When we moved into "Little Shouse on the Prairie", we had two windows, and they were both in the back of the shouse, not in the living areas. What we were thinking, I will never know, but I do know that it was like living in a cave.
Sir Knight and I had prepared for Y2K, so we were ready to take on life with no electricity, or so we thought. Although we didn't have electric lights, we did have Aladdin Mantle Lamps and a Petromax Multi-Fuel lantern made in Germany. We had some plain old kerosene lamps, but they were old school - who needed them?
We brought out our highly polished, perfectly beautiful Aladdin lamps, put them in prestigious locations in our rather crude living room, and lit them. They were something to behold indeed. The light was even and bright. You could easily read or work by the light they put out, and Sir Knight and I wondered why anyone would ever have a need for electric lights. The light put out by the Aladdin was so warm and glowing - it positively lit up the room with it's wonderful radiance. And then, it burst into flames.
We found that although the light put out by the Aladdin Lamp is superior, the lamp requires constant attention. You don't just light an Aladdin and then go feed the animals. If you do that, you will return to a burned out mantle (no small thing at $14.00 apiece) or your house on fire. If you use an Aladdin, you have to be willing to babysit it. For folks with no children, who only use the lamp for reading (and they are right next to it to adjust it as required), it may be a wonderful option, but for a busy family with no time to fiddle with a light all of the time, it can be disastrous.

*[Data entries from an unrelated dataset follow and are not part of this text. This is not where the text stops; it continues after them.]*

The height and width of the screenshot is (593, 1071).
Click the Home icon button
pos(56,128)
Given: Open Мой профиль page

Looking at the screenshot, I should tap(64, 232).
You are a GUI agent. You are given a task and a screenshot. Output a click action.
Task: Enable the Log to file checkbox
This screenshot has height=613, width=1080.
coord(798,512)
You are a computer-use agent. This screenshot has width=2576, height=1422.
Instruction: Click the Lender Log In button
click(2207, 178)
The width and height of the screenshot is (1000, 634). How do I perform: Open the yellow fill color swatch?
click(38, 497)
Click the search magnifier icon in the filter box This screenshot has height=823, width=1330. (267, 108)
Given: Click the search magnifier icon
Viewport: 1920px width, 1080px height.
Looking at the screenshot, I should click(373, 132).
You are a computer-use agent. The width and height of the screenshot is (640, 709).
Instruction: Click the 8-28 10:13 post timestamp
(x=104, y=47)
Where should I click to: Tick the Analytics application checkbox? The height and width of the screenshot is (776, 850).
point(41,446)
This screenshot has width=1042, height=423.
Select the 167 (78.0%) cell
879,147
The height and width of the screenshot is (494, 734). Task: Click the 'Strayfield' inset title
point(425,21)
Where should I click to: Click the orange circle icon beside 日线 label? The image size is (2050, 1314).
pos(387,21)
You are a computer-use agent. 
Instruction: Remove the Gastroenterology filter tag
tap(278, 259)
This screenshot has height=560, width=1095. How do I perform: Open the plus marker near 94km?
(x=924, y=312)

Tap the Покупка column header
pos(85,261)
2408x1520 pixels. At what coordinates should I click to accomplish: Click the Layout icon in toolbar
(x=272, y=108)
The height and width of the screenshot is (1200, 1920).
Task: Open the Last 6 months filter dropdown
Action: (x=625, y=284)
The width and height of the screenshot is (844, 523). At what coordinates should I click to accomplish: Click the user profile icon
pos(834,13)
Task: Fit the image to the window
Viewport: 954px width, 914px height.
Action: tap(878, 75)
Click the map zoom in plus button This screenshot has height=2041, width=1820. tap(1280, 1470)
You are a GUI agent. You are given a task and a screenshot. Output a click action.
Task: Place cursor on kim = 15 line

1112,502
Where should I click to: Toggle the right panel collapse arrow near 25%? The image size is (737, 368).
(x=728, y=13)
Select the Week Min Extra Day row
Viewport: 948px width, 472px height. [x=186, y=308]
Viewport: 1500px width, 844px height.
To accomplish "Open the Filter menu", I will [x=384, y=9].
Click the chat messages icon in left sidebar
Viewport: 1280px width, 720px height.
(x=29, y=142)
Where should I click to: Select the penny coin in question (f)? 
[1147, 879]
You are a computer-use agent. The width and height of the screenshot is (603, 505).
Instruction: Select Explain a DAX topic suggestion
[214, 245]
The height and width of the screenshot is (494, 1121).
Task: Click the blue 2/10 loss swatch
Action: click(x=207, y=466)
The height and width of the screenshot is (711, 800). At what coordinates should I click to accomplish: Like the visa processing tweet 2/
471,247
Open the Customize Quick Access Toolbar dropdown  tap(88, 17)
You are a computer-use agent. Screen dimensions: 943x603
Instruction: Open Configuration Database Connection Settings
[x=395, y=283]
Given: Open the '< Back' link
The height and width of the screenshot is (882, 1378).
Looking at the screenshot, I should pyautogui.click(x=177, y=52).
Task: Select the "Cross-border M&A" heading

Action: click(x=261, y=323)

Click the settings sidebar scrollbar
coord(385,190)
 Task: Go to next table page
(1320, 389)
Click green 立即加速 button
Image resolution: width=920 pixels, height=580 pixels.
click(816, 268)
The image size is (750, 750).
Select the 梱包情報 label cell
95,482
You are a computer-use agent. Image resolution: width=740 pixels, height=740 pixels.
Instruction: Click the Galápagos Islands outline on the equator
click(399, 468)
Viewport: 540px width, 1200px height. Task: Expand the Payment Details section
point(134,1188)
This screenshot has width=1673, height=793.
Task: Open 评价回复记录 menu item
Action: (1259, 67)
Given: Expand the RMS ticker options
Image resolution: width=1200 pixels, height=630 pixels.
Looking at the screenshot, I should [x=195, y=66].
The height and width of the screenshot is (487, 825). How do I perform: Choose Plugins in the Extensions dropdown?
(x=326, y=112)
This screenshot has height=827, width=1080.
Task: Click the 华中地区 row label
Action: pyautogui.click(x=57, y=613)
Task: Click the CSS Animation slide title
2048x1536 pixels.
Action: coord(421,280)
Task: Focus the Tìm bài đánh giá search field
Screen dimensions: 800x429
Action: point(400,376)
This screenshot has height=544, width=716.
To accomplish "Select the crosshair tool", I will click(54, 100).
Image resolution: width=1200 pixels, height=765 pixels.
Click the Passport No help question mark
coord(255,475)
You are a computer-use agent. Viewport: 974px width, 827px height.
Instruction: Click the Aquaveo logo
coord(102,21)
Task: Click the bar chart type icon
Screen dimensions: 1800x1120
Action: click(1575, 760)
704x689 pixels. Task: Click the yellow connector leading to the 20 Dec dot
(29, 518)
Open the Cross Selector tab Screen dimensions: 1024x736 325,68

After our adventures with Aladdins, we turned our attention to the stunningly beautiful Petromax Multifuel Lantern made in Germany. Touted as the toughest lamp out there and used by German troops in the field, we thought this might be the perfect lamp for us. After all, we are harder on things than most military units! The Petromax is a technological marvel. It made out of blindingly shiny stainless steel and when fitted with the shade, will fill your house with the equivalent of three 100 watt light bulbs. Pretty good for an off-grid lighting option.
We filled our Petromax with fuel, and noticed what at first appeared to be rivulets and then became rivers of fuel seeping through the bottom seam. After many conversations with the importer, we sent our old (brand new) fuel tank back and were sent a new one. This time, there were no problems with leaking, so we decided to fire up the old girl and see how she ran. The Petromax has a pre-burner that atomizes the fuel so that it will light quickly, before it has gotten sufficiently warm to atomize the fuel on its own. I'm telling you - it is like lighting a blow torch in your kitchen! You have a tank full of pressurized fuel (you pump the Petromax up just like a Coleman lantern) with a blow torch on it and then you put a lighter to it. Now don't think that doesn't take a lot of prayers and a lot of faith! The light that the Petromax puts out is unparalleled. It is bright - really bright. The Petromax is, however, fussy. It leaks (both fuel and pressure), the mantles break incredibly easily, the pre-burner works sometimes and not other times and it is complicated to use. It caught on fire more than once and the last time, it caught my kitchen table on fire (the table still bears the scars) and I vowed never to use it again. It scared me. I was afraid the whole darn thing was going to blow up and kill us all. The best thing that ever happened to that Petromax was Sir Knight drilling holes in it and putting electricity to it. Now I use it every day, hanging over the loveseat in the kitchen, emitting a the lovely glow of a compact fluorescent.
|A new Petromax -our old one hangs in the kitchen|
After a number of hysterical, tear-filled phone calls to my father, he took pity on me and brought up a Coleman lantern and a Dietz Lantern. I thought I had died and gone to heaven. No more fussing with suicidal Aladdin lamps and no more bargaining with homicidal Pertromax lanterns. Just plain, simple, humble Coleman lanterns, with their soothing hiss on cold winter nights. They worked. I didn't have to worry about them catching their mantles on fire or the pre-burner igniting the table. The mantles were cheap, the fuel was cheap, parts were available and inexpensive and the light was wonderful. Sir Knight bent wire coat hangers and hung a hook in the living room and one in the kitchen (off the garage door track) and we had two Colemans, which lit the entire living area of the shouse. Some of my childrens' earliest memories are of waking up to the sound of me pumping and lighting the Coleman lanterns and opening up the drafts on the wood cookstove. To this day, they love Coleman lanterns. They are the sound of home.
|One of our trusty old Colemans|
|Wonderful, plain old kerosene lamp|
And then there are candles. Candles, of course, are not particularly good to read by, they strain your eyes too much, but they do light the way down a dark hall, brighten a dark corner and provide a warm, soft glow.
We hope that we will always have enough solar to keep our lights on, but we are prepared if we don't.